EXERCISE DETAILS: Reproduce exactly the lines below from the one containing "has width=640, height=434." through the one containing "Given: Expand the From address selector", including both, and nothing else.

[Stored data entries]
-----

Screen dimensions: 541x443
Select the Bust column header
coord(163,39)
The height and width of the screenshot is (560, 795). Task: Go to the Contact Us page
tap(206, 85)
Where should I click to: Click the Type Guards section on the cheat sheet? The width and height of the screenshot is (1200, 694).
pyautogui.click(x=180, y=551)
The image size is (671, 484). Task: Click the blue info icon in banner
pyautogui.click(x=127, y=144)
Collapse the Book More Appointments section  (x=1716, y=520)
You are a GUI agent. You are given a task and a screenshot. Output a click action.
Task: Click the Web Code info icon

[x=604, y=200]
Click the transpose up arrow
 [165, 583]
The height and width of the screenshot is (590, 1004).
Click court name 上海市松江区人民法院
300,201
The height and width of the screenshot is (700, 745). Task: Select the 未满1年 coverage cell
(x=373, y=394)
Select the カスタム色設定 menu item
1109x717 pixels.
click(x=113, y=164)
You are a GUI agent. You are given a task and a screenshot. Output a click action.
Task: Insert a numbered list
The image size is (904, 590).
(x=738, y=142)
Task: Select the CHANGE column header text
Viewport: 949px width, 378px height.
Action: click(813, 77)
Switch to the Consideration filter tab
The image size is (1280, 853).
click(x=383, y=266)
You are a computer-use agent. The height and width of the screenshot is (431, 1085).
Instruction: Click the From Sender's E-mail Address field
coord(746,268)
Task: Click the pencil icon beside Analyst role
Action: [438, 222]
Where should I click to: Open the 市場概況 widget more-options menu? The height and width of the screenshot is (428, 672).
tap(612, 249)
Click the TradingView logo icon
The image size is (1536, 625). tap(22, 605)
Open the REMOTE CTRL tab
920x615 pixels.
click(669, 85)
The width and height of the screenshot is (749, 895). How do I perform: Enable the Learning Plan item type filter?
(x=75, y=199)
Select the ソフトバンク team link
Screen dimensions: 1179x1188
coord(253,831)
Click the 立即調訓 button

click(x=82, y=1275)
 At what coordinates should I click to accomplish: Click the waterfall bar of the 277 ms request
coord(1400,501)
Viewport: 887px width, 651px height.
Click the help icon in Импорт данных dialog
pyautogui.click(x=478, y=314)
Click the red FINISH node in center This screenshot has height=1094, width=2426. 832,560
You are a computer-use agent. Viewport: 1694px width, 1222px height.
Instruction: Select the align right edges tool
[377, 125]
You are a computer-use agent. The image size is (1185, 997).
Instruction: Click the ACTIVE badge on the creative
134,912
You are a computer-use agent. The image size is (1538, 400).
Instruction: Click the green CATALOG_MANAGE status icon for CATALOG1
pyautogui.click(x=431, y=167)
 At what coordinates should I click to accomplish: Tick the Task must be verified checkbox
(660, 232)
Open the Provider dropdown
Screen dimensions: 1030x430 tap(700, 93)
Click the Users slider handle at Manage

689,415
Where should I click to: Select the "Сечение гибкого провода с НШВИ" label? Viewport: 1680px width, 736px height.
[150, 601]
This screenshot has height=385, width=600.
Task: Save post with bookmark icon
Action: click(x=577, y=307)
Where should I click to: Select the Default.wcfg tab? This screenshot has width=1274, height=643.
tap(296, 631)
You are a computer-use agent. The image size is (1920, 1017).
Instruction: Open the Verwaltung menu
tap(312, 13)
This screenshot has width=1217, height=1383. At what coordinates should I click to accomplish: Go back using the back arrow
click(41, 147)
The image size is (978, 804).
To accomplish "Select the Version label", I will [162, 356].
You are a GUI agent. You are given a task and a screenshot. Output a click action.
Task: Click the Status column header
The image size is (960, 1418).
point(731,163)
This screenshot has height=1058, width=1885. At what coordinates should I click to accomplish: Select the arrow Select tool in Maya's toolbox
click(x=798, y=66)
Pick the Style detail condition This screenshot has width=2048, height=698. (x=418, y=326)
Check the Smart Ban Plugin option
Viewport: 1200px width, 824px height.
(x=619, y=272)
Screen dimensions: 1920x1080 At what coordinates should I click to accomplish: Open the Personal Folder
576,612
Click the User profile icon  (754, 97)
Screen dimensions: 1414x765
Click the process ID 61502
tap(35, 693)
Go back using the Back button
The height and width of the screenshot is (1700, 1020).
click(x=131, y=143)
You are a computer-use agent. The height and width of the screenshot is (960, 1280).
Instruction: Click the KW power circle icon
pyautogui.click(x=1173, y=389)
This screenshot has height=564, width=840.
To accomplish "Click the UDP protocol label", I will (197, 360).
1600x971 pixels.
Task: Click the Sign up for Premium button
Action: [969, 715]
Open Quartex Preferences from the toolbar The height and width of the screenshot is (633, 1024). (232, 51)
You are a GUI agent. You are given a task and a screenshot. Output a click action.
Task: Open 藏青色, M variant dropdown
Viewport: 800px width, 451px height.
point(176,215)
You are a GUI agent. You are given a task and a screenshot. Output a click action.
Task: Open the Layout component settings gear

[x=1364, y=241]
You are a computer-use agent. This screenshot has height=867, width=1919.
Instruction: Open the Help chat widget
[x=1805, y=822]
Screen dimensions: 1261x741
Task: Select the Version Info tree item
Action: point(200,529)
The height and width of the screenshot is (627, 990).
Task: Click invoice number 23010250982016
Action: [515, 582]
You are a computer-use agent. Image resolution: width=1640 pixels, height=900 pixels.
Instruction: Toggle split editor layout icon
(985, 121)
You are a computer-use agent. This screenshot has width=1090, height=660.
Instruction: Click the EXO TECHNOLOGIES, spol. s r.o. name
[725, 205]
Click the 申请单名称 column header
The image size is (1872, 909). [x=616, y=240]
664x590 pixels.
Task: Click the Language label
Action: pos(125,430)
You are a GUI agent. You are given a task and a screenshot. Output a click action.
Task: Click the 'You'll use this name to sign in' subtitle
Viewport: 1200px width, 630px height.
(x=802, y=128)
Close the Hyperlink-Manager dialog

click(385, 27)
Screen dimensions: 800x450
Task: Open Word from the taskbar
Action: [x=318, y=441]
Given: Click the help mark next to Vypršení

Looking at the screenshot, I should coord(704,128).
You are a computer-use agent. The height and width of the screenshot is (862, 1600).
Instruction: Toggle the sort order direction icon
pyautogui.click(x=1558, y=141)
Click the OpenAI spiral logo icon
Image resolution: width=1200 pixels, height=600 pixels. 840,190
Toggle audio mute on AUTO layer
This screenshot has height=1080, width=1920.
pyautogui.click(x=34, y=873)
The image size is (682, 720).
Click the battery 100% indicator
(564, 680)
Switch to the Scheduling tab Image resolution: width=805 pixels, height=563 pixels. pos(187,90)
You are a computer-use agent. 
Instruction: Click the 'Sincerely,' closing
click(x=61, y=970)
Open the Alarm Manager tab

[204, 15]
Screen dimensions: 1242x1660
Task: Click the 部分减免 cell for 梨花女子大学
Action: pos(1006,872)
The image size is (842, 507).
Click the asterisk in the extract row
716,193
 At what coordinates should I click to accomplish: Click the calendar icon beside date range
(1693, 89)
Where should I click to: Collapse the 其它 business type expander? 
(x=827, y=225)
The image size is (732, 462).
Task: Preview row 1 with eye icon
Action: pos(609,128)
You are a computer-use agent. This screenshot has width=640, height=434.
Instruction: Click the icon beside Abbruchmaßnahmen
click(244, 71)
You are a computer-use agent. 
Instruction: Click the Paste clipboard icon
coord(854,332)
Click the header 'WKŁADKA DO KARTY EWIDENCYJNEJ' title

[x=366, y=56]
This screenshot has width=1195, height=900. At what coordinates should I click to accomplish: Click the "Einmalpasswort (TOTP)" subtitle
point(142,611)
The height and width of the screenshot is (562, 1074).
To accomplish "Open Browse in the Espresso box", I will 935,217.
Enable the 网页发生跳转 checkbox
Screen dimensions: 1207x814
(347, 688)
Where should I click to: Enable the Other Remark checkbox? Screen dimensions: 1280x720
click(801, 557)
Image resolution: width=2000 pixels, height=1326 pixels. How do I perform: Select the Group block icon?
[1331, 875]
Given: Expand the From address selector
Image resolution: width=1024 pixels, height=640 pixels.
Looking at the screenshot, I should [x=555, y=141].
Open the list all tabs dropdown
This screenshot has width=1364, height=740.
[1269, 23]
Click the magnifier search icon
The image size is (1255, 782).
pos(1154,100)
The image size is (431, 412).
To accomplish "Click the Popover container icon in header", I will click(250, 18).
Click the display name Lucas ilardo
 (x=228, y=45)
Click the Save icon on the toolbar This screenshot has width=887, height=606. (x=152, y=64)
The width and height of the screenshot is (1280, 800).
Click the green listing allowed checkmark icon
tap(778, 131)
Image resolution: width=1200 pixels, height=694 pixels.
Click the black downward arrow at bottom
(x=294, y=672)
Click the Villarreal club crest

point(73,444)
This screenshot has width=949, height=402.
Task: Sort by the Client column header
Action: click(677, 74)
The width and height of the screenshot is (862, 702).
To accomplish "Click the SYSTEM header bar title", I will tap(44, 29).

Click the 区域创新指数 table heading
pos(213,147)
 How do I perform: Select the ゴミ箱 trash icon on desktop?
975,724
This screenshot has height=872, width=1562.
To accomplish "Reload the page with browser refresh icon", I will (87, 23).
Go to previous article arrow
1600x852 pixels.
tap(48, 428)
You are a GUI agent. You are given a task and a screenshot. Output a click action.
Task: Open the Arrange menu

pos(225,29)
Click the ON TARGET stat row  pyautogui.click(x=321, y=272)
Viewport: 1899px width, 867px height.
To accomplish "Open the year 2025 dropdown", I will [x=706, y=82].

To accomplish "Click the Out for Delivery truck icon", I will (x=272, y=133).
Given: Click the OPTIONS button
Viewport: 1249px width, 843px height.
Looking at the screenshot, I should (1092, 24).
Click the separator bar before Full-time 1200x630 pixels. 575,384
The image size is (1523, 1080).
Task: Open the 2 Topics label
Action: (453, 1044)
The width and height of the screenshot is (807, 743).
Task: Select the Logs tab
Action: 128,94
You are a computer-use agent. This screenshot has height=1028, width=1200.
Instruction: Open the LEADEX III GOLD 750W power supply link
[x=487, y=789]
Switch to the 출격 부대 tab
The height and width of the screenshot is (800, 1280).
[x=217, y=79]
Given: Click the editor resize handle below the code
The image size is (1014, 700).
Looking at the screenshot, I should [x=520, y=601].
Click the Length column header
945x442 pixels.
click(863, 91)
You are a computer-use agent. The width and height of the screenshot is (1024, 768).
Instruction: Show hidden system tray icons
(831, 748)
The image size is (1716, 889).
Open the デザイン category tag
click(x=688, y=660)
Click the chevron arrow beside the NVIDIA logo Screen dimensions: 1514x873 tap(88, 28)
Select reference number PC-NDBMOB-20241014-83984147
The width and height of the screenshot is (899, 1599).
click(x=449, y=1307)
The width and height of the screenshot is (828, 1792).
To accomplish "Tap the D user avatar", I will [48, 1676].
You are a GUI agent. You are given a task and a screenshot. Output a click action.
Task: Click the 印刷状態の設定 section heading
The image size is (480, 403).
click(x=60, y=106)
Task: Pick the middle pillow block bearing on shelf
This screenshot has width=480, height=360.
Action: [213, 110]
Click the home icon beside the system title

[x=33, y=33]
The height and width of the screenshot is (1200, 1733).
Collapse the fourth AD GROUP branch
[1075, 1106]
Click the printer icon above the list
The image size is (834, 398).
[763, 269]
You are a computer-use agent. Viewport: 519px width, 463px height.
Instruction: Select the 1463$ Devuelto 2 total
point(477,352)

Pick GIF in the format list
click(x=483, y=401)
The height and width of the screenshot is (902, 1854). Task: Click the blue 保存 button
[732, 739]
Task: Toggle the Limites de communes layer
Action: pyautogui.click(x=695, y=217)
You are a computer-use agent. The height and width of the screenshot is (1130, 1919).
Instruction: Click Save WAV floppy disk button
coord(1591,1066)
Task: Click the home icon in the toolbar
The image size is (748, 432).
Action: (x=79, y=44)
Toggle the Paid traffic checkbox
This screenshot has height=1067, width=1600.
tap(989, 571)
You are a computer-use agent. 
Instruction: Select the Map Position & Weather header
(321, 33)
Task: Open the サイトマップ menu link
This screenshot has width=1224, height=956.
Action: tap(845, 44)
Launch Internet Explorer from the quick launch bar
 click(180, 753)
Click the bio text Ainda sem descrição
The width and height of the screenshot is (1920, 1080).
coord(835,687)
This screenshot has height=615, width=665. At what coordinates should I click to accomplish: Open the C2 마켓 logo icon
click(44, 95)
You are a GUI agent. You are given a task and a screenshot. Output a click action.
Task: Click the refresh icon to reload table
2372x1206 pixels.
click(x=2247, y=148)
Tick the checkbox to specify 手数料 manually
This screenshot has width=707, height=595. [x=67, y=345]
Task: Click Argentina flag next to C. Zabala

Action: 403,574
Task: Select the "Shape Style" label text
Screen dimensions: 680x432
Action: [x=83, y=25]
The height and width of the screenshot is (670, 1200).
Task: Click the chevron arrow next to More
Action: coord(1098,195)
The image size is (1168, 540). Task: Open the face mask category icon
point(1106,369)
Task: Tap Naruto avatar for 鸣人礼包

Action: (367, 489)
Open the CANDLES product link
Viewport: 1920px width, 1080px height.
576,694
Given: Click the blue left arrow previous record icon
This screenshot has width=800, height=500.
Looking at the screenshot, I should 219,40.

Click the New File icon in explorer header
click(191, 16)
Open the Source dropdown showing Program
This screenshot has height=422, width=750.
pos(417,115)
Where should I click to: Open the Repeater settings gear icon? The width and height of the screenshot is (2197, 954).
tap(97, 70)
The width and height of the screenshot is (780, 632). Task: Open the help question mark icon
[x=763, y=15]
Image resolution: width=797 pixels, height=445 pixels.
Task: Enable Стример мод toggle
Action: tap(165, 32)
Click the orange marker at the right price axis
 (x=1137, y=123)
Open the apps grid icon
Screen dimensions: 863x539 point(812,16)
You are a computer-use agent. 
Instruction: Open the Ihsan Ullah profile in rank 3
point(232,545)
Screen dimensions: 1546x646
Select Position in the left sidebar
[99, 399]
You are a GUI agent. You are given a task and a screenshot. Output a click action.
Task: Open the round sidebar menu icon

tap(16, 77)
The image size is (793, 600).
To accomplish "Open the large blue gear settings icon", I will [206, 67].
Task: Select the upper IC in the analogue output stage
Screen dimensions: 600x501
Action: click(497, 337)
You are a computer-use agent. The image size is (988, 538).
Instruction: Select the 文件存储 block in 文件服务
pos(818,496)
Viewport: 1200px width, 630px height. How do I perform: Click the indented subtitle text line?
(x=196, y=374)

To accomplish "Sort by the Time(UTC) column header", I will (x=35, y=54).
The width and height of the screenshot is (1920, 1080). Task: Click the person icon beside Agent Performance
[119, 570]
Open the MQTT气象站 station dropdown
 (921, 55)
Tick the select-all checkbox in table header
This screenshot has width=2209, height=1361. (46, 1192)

-----

ANSWER FOR THE TASK:
You are a computer-use agent. This screenshot has width=640, height=434.
Instruction: Click the icon beside Abbruchmaßnahmen
click(244, 71)
You are a computer-use agent. 
Instruction: Click the Paste clipboard icon
coord(854,332)
Click the header 'WKŁADKA DO KARTY EWIDENCYJNEJ' title

[x=366, y=56]
This screenshot has width=1195, height=900. At what coordinates should I click to accomplish: Click the "Einmalpasswort (TOTP)" subtitle
point(142,611)
The height and width of the screenshot is (562, 1074).
To accomplish "Open Browse in the Espresso box", I will 935,217.
Enable the 网页发生跳转 checkbox
Screen dimensions: 1207x814
(347, 688)
Where should I click to: Enable the Other Remark checkbox? Screen dimensions: 1280x720
click(801, 557)
Image resolution: width=2000 pixels, height=1326 pixels. How do I perform: Select the Group block icon?
[1331, 875]
Given: Expand the From address selector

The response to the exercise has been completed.